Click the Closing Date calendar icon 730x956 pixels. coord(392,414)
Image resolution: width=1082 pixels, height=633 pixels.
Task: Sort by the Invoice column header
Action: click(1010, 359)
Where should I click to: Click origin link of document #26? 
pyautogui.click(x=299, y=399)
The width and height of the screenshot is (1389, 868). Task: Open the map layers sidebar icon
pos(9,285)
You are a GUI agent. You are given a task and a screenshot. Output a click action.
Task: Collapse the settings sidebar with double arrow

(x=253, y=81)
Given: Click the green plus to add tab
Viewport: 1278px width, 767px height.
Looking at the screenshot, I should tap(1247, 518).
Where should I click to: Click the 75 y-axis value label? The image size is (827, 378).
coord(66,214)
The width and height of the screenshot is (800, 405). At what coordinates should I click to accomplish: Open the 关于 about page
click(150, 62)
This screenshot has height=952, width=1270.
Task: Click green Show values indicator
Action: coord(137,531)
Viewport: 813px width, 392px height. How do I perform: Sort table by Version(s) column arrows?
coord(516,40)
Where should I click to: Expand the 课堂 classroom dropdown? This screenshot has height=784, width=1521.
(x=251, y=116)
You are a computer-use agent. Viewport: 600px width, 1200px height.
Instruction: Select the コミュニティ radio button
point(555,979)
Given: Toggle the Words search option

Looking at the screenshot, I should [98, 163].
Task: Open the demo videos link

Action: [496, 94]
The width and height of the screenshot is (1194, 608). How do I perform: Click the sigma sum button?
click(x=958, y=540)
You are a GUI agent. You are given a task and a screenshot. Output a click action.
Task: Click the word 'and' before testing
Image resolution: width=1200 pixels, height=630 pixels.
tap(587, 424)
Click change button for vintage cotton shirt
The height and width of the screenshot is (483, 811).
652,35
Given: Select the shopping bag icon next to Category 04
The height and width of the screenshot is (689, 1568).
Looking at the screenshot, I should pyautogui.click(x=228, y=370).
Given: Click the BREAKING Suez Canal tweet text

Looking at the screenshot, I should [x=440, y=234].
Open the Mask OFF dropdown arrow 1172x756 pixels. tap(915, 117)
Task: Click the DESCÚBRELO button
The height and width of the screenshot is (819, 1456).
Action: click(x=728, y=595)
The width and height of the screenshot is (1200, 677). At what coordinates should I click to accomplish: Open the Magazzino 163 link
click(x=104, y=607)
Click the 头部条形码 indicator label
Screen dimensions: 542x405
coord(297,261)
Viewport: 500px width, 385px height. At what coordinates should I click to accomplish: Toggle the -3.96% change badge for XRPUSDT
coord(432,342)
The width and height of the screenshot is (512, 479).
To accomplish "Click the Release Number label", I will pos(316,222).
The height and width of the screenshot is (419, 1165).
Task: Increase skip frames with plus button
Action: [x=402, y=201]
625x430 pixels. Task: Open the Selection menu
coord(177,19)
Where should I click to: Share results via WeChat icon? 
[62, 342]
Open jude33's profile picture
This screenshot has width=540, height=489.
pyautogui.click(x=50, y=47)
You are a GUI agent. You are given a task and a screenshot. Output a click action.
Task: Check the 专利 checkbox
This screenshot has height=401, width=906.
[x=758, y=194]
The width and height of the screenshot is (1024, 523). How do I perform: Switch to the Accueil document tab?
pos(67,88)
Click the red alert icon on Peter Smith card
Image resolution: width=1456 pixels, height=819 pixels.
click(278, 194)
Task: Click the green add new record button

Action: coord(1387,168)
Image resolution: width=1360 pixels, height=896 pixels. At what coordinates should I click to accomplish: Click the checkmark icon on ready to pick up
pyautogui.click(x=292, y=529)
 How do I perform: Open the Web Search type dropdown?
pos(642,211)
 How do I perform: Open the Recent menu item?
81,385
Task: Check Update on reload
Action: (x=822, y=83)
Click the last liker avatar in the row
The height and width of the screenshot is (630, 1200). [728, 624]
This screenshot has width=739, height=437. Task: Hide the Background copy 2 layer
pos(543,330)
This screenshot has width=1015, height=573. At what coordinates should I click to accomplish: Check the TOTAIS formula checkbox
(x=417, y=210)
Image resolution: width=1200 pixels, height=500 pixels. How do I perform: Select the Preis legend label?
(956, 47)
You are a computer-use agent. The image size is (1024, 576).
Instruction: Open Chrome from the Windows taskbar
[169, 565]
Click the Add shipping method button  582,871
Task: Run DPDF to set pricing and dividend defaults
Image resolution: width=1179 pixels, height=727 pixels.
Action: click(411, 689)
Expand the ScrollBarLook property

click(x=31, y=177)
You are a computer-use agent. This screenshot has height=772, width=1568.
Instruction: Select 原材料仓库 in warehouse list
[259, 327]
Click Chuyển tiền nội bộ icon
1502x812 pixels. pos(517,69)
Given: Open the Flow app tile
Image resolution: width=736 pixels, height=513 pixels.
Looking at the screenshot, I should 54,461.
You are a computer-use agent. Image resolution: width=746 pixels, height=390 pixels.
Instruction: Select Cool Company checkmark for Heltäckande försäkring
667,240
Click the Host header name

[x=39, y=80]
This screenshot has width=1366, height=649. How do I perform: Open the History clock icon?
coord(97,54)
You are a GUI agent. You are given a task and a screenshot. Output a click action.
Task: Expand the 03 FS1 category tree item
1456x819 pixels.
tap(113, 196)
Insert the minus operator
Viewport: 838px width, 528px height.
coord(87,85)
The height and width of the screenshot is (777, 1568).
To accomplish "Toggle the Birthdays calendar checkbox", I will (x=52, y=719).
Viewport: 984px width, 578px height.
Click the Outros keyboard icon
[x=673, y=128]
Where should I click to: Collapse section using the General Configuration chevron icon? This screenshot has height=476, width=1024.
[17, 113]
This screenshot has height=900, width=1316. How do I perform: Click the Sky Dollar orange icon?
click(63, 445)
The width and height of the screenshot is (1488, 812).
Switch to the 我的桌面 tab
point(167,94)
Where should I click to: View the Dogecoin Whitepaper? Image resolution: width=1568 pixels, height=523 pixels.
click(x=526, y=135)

══════

■ **Exercise**
Output all of the records above exactly as they appear.

■ **Result of this exercise**
Click the Closing Date calendar icon 730x956 pixels. coord(392,414)
Image resolution: width=1082 pixels, height=633 pixels.
Task: Sort by the Invoice column header
Action: click(1010, 359)
Where should I click to: Click origin link of document #26? 
pyautogui.click(x=299, y=399)
The width and height of the screenshot is (1389, 868). Task: Open the map layers sidebar icon
pos(9,285)
You are a GUI agent. You are given a task and a screenshot. Output a click action.
Task: Collapse the settings sidebar with double arrow

(x=253, y=81)
Given: Click the green plus to add tab
Viewport: 1278px width, 767px height.
Looking at the screenshot, I should tap(1247, 518).
Where should I click to: Click the 75 y-axis value label? The image size is (827, 378).
coord(66,214)
The width and height of the screenshot is (800, 405). At what coordinates should I click to accomplish: Open the 关于 about page
click(150, 62)
This screenshot has height=952, width=1270.
Task: Click green Show values indicator
Action: coord(137,531)
Viewport: 813px width, 392px height. How do I perform: Sort table by Version(s) column arrows?
coord(516,40)
Where should I click to: Expand the 课堂 classroom dropdown? This screenshot has height=784, width=1521.
(x=251, y=116)
You are a computer-use agent. Viewport: 600px width, 1200px height.
Instruction: Select the コミュニティ radio button
point(555,979)
Given: Toggle the Words search option

Looking at the screenshot, I should [98, 163].
Task: Open the demo videos link

Action: [496, 94]
The width and height of the screenshot is (1194, 608). How do I perform: Click the sigma sum button?
click(x=958, y=540)
You are a GUI agent. You are given a task and a screenshot. Output a click action.
Task: Click the word 'and' before testing
Image resolution: width=1200 pixels, height=630 pixels.
tap(587, 424)
Click change button for vintage cotton shirt
The height and width of the screenshot is (483, 811).
652,35
Given: Select the shopping bag icon next to Category 04
The height and width of the screenshot is (689, 1568).
Looking at the screenshot, I should pyautogui.click(x=228, y=370).
Given: Click the BREAKING Suez Canal tweet text

Looking at the screenshot, I should [x=440, y=234].
Open the Mask OFF dropdown arrow 1172x756 pixels. tap(915, 117)
Task: Click the DESCÚBRELO button
The height and width of the screenshot is (819, 1456).
Action: click(x=728, y=595)
The width and height of the screenshot is (1200, 677). At what coordinates should I click to accomplish: Open the Magazzino 163 link
click(x=104, y=607)
Click the 头部条形码 indicator label
Screen dimensions: 542x405
coord(297,261)
Viewport: 500px width, 385px height. At what coordinates should I click to accomplish: Toggle the -3.96% change badge for XRPUSDT
coord(432,342)
The width and height of the screenshot is (512, 479).
To accomplish "Click the Release Number label", I will pos(316,222).
The height and width of the screenshot is (419, 1165).
Task: Increase skip frames with plus button
Action: [x=402, y=201]
625x430 pixels. Task: Open the Selection menu
coord(177,19)
Where should I click to: Share results via WeChat icon? 
[62, 342]
Open jude33's profile picture
This screenshot has width=540, height=489.
pyautogui.click(x=50, y=47)
You are a GUI agent. You are given a task and a screenshot. Output a click action.
Task: Check the 专利 checkbox
This screenshot has height=401, width=906.
[x=758, y=194]
The width and height of the screenshot is (1024, 523). How do I perform: Switch to the Accueil document tab?
pos(67,88)
Click the red alert icon on Peter Smith card
Image resolution: width=1456 pixels, height=819 pixels.
click(278, 194)
Task: Click the green add new record button

Action: coord(1387,168)
Image resolution: width=1360 pixels, height=896 pixels. At what coordinates should I click to accomplish: Click the checkmark icon on ready to pick up
pyautogui.click(x=292, y=529)
 How do I perform: Open the Web Search type dropdown?
pos(642,211)
 How do I perform: Open the Recent menu item?
81,385
Task: Check Update on reload
Action: (x=822, y=83)
Click the last liker avatar in the row
The height and width of the screenshot is (630, 1200). [728, 624]
This screenshot has width=739, height=437. Task: Hide the Background copy 2 layer
pos(543,330)
This screenshot has width=1015, height=573. At what coordinates should I click to accomplish: Check the TOTAIS formula checkbox
(x=417, y=210)
Image resolution: width=1200 pixels, height=500 pixels. How do I perform: Select the Preis legend label?
(956, 47)
You are a computer-use agent. The image size is (1024, 576).
Instruction: Open Chrome from the Windows taskbar
[169, 565]
Click the Add shipping method button  582,871
Task: Run DPDF to set pricing and dividend defaults
Image resolution: width=1179 pixels, height=727 pixels.
Action: click(411, 689)
Expand the ScrollBarLook property

click(x=31, y=177)
You are a computer-use agent. This screenshot has height=772, width=1568.
Instruction: Select 原材料仓库 in warehouse list
[259, 327]
Click Chuyển tiền nội bộ icon
1502x812 pixels. pos(517,69)
Given: Open the Flow app tile
Image resolution: width=736 pixels, height=513 pixels.
Looking at the screenshot, I should 54,461.
You are a computer-use agent. Image resolution: width=746 pixels, height=390 pixels.
Instruction: Select Cool Company checkmark for Heltäckande försäkring
667,240
Click the Host header name

[x=39, y=80]
This screenshot has width=1366, height=649. How do I perform: Open the History clock icon?
coord(97,54)
You are a GUI agent. You are given a task and a screenshot. Output a click action.
Task: Expand the 03 FS1 category tree item
1456x819 pixels.
tap(113, 196)
Insert the minus operator
Viewport: 838px width, 528px height.
coord(87,85)
The height and width of the screenshot is (777, 1568).
To accomplish "Toggle the Birthdays calendar checkbox", I will (x=52, y=719).
Viewport: 984px width, 578px height.
Click the Outros keyboard icon
[x=673, y=128]
Where should I click to: Collapse section using the General Configuration chevron icon? This screenshot has height=476, width=1024.
[17, 113]
This screenshot has height=900, width=1316. How do I perform: Click the Sky Dollar orange icon?
click(63, 445)
The width and height of the screenshot is (1488, 812).
Switch to the 我的桌面 tab
point(167,94)
Where should I click to: View the Dogecoin Whitepaper? Image resolution: width=1568 pixels, height=523 pixels.
click(x=526, y=135)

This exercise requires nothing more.